25. Dion Prandelly

2.7K 170 29
                                    

Cuaca hari ini cerah. Burung-burung gereja yang hinggap di atap sekolah berkicau dengan riang. Satu-dua ada yang membawa rumput guna membuat sarang.

Namun, di cuaca secerah ini, ada satu cowok yang kepalanya diselimuti awan mendung. Pikirannya sedang berantakan. Mi ayam yang ia beli juga ikutan berantakan karena diaduk-aduk sejak tadi. Ia tidak minat sama sekali untuk memakan mi ayamnya.

Cowok itu adalah Dion Prandelly—salah satu teman terdekat si prince SMA Darma Bangsa.

Dion sadar betul kalau berteman dengan Kent menimbulkan banyak dampak negatif terhadap dirinya. Sering dia didekati perempuan-perempuan yang menyukai Kent. Dion dimintai melakukan ini-itu. Tak jarang permintaan mereka membuat Dion kelelahan sendiri.

Yang lebih parah lagi, semua gebetannya akan jatuh hati kepada Kent. Ada beberapa yang Kent pacari malah.

Awalnya Dion tidak terlalu memusingkan itu. Karena kalau memang si cewek menyukainya, cewek itu pasti tidak akan berpaling ke orang lain. Secara tidak langsung Kent telah menyortir cewek-cewek untuknya. Dion sangat berterimakasih.

Namun, untuk kasus Ellen beda lagi. Akhir-akhir ini dia sampai kurang tidur hanya untuk memikirkan Ellen. Dion tahu tidak seharusnya dia melakukan ini, tapi mau bagaimana lagi?

Dion sudah mencoba untuk melupakan Ellen dengan memaksa dirinya menyukai Riris. Tapi, tetap saja tidak bisa. Otaknya terlanjur penuh dengan sosok manis Ellen Rena Monata Bramantyo.

Belum lagi, Dion merasa ada kejanggalan antara Riris dan Viko.

Dia kembali mengingat kejadian yang dilihatnya di lorong UKS tadi pagi. Viko yang ia kenal sebagai sosok laki-laki cuek ke perempuan, tadi tampak berbeda sekali ketika berduaan dengan Riris. Ekspresi Viko selalu berubah-ubah ketika dia mengobrol dengan Riris—lebih banyak tertawa. Kalau ke perempuan lain, cowok itu selalu memasang tampang jutek.

Sebenarnya apa yang terjadi?

Dion pikir dia tahu semuanya. Dia pikir dia sudah sangat mengenal teman-temannya lebih dari orang lain. Tapi, kenapa justru Dion merasa dia satu-satunya sosok yang tidak tau apa-apa? Kenapa semuanya mendadak rumit?

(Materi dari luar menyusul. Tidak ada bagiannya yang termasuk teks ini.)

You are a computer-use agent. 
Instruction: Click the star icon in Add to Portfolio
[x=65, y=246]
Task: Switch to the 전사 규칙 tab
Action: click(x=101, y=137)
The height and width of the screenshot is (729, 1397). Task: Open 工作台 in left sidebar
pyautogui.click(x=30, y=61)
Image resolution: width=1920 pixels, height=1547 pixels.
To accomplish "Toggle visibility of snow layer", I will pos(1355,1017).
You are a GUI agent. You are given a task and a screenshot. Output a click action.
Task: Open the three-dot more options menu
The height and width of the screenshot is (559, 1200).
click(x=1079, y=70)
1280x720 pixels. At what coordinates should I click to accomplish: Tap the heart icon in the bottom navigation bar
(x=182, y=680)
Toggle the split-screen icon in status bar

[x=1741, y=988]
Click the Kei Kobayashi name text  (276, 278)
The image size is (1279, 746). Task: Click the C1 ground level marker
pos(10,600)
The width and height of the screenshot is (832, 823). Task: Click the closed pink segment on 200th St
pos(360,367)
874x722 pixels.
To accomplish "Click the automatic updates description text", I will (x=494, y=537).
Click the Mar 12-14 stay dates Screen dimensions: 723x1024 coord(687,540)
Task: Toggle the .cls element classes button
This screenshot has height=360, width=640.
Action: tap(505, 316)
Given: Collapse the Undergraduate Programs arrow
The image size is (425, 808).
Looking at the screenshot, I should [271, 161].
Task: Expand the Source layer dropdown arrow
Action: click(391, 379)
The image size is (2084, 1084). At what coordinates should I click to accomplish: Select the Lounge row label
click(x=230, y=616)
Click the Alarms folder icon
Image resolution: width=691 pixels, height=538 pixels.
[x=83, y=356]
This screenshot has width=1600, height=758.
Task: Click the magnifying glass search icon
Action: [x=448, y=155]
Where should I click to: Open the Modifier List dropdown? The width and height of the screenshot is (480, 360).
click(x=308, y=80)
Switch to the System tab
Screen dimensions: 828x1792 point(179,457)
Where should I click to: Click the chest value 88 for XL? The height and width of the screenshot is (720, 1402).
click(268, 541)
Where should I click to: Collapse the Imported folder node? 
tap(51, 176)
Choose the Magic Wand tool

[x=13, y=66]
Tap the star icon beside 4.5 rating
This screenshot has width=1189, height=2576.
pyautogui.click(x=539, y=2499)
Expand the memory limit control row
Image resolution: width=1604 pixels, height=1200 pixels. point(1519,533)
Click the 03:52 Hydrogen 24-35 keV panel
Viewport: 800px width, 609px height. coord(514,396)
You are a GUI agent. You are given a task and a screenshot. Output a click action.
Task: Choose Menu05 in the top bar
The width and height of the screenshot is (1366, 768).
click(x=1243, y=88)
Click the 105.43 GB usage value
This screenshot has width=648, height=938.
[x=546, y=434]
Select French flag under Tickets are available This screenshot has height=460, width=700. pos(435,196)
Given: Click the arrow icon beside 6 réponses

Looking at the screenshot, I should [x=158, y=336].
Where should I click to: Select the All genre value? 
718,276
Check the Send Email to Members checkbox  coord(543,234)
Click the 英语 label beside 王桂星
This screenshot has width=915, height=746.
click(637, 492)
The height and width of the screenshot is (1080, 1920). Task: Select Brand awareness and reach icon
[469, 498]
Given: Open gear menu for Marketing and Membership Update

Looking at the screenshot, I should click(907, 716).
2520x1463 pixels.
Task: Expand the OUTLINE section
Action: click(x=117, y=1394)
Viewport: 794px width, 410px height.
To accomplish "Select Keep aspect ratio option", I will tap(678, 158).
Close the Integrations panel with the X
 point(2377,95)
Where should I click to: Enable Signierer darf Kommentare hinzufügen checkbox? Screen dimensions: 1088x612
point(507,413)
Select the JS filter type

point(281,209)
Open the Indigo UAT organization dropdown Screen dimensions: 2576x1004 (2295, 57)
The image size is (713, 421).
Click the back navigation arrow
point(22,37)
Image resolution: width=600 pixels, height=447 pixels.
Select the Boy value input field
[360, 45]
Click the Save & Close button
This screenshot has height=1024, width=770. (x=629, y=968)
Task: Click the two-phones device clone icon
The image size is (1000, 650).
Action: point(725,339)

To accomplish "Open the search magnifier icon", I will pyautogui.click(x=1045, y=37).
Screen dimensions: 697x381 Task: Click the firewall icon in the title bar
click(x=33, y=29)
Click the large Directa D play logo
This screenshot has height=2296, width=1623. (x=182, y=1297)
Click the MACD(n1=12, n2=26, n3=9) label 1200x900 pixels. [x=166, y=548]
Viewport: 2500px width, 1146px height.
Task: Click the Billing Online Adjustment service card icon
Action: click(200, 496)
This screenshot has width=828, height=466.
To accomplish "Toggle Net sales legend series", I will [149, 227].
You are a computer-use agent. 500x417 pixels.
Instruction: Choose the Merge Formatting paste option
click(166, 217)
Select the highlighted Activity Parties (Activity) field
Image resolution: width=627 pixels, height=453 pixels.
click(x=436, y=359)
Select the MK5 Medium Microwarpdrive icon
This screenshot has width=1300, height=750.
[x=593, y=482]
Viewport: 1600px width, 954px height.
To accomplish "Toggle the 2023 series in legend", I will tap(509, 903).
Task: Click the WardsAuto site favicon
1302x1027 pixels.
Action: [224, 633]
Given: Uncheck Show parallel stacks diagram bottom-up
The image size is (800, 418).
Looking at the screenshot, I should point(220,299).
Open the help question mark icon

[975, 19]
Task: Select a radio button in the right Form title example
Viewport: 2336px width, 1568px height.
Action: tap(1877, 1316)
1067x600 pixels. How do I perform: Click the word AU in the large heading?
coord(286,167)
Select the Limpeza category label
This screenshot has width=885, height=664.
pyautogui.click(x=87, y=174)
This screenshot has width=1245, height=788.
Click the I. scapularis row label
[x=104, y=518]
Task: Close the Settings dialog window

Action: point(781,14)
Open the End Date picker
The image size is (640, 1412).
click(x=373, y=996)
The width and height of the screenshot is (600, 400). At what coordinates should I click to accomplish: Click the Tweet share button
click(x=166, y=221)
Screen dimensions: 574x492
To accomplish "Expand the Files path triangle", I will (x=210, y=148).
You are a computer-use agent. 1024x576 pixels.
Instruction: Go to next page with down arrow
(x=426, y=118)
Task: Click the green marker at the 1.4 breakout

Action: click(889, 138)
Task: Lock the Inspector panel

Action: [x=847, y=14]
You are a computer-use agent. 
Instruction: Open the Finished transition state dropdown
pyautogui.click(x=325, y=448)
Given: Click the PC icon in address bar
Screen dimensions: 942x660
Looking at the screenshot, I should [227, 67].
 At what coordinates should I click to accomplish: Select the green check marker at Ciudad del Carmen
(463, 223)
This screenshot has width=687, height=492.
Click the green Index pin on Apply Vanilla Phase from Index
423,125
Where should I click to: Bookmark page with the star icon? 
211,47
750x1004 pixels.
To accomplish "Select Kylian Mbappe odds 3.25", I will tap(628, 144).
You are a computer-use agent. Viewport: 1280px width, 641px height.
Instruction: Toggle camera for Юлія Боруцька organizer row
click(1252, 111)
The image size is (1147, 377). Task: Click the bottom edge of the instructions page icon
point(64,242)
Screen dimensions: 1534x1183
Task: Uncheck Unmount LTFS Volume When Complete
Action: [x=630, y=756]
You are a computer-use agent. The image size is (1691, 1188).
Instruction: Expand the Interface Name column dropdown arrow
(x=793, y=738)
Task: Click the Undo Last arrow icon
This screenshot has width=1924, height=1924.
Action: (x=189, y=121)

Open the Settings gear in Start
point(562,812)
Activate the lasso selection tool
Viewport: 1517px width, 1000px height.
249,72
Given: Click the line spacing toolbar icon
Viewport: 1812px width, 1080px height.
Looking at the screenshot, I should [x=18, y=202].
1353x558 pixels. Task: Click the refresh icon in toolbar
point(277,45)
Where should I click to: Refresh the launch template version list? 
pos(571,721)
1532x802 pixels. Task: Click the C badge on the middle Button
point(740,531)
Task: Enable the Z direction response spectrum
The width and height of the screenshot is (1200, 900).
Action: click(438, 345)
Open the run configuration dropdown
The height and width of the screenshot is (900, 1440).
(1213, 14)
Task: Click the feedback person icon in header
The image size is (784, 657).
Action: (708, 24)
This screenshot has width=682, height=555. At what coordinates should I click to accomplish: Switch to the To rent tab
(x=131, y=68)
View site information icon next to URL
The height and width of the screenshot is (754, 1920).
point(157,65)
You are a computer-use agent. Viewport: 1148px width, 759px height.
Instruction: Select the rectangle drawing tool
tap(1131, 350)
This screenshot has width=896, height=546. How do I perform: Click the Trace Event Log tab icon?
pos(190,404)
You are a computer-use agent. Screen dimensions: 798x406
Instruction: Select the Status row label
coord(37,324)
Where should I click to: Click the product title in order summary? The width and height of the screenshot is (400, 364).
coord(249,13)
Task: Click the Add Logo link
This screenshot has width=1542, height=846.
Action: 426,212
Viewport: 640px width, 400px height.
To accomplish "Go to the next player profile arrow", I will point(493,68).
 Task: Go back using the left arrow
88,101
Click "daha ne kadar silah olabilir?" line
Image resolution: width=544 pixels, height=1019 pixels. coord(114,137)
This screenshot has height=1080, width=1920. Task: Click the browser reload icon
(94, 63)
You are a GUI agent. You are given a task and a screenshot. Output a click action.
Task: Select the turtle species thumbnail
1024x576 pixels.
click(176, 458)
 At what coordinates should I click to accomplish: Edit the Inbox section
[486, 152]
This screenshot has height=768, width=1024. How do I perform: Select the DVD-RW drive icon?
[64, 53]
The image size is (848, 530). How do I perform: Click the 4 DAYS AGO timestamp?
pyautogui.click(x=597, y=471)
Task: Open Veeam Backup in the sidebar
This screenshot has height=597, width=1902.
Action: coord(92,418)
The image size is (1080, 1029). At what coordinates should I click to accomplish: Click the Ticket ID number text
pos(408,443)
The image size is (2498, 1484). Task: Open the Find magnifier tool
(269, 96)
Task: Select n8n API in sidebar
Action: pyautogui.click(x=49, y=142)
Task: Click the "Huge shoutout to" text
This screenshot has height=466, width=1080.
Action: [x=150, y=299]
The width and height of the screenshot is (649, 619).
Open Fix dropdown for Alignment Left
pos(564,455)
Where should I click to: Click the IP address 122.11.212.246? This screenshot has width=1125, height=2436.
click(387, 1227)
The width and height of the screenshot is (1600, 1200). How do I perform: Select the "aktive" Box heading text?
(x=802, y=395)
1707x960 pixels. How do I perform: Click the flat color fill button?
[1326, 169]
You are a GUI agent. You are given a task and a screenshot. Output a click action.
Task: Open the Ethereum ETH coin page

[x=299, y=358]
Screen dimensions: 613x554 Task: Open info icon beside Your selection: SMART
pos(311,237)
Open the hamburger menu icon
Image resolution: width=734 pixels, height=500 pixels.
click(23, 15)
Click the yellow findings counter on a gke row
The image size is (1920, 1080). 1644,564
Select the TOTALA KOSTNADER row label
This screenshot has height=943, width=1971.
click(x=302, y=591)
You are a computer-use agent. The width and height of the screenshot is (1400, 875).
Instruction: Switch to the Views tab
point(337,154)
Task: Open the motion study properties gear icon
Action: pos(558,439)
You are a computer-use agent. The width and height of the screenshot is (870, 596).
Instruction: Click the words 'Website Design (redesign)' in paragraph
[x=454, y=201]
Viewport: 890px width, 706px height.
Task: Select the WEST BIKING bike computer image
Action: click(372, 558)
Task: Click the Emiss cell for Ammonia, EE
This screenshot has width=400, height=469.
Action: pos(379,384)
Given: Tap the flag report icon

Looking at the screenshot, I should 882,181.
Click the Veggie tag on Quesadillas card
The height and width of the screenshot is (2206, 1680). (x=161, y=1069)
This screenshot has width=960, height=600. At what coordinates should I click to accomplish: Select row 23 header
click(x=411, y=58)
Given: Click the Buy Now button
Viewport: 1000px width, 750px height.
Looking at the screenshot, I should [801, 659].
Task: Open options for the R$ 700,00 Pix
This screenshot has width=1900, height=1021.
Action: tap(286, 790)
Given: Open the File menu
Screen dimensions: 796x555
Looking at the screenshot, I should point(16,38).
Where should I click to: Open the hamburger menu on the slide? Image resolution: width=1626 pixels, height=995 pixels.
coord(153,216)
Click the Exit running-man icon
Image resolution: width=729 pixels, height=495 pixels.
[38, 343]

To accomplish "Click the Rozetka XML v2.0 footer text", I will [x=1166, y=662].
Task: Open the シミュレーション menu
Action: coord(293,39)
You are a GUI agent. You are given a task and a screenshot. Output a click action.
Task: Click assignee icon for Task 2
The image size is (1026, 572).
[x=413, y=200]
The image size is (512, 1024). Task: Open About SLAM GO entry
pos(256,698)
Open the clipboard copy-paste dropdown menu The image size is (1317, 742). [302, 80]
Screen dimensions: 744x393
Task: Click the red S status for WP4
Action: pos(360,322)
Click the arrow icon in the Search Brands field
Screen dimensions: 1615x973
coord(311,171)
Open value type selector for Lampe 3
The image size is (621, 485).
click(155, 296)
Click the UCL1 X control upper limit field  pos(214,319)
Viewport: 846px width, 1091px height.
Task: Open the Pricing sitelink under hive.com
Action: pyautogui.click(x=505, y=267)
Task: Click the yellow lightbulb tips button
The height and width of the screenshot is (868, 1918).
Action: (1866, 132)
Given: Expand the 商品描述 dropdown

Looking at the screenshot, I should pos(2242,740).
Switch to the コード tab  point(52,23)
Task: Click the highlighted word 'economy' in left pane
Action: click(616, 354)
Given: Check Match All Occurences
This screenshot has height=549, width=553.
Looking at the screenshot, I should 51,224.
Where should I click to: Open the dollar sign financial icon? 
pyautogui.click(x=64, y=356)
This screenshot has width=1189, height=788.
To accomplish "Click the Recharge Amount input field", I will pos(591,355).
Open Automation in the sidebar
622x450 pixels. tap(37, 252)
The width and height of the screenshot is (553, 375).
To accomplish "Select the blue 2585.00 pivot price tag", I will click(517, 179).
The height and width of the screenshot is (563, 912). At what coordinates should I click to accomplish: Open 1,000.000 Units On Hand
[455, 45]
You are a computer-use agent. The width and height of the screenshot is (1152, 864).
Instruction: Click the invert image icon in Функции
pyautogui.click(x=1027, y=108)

Pening memikirkan berbagai kemungkinan, Dion menyingkirkan mangkuk mi ayamnya menjauh. Cowok itu menenggelamkan wajahnya dalam lipatan tangan di atas meja. Diam beberapa menit.

"Apa perlu gue pindah dimensi?" gumamnya ngawur.

***

Viko menyenggol-nyenggol lengan Kent ketika merasakan ada yang aneh dengan Dion hari ini. Si cowok berisik yang mereka kenal itu kini tampak anteng bermain ponsel, mengabaikan sekitarnya. Padahal ada Riris yang duduk tepat di seberangnya, tapi Dion tetap acuh. Perhatiannya tertuju penuh ke layar ponsel.

"Temen lo kenapa tuh?" bisik Viko, sesekali melirik Dion.

Kent mengangkat bahu.

"Yon," panggilnya.

"Hm?" Dion menoleh. "Kenapa?"

"Ada Riris tau di sini." Viko yang menjawab.

"Eh?" Dion menatap sekeliling, pandangannya berhenti di Riris. Bibirnya mengulas senyum. "Hai," sapanya tanpa embel-embel 'my lope' seperti biasa. "Hai, Sa. Hai, Ell." Dion bahkan menyapa yang lain. Setelah itu, dia kembali menatap layar ponsel.

Viko dan Kent dibuat melongo. Sejak kapan Dion menjadi cowok cool begini? Kesambet setan apa dia? Setelah tadi pagi bolos dua jam pelajaran sendirian, Dion jadi aneh.

"Ellen, kak Dion kenapa ya?" Bahkan Lisa ikutan penasaran, berbisik kepada Ellen.

"Gak tau," Ellen balas berbisik, melirik Dion sekilas. Tadinya Ellen mau menanyakan perihal chat mereka semalam. Tapi melihat Dion yang seperti ini, rasanya sulit.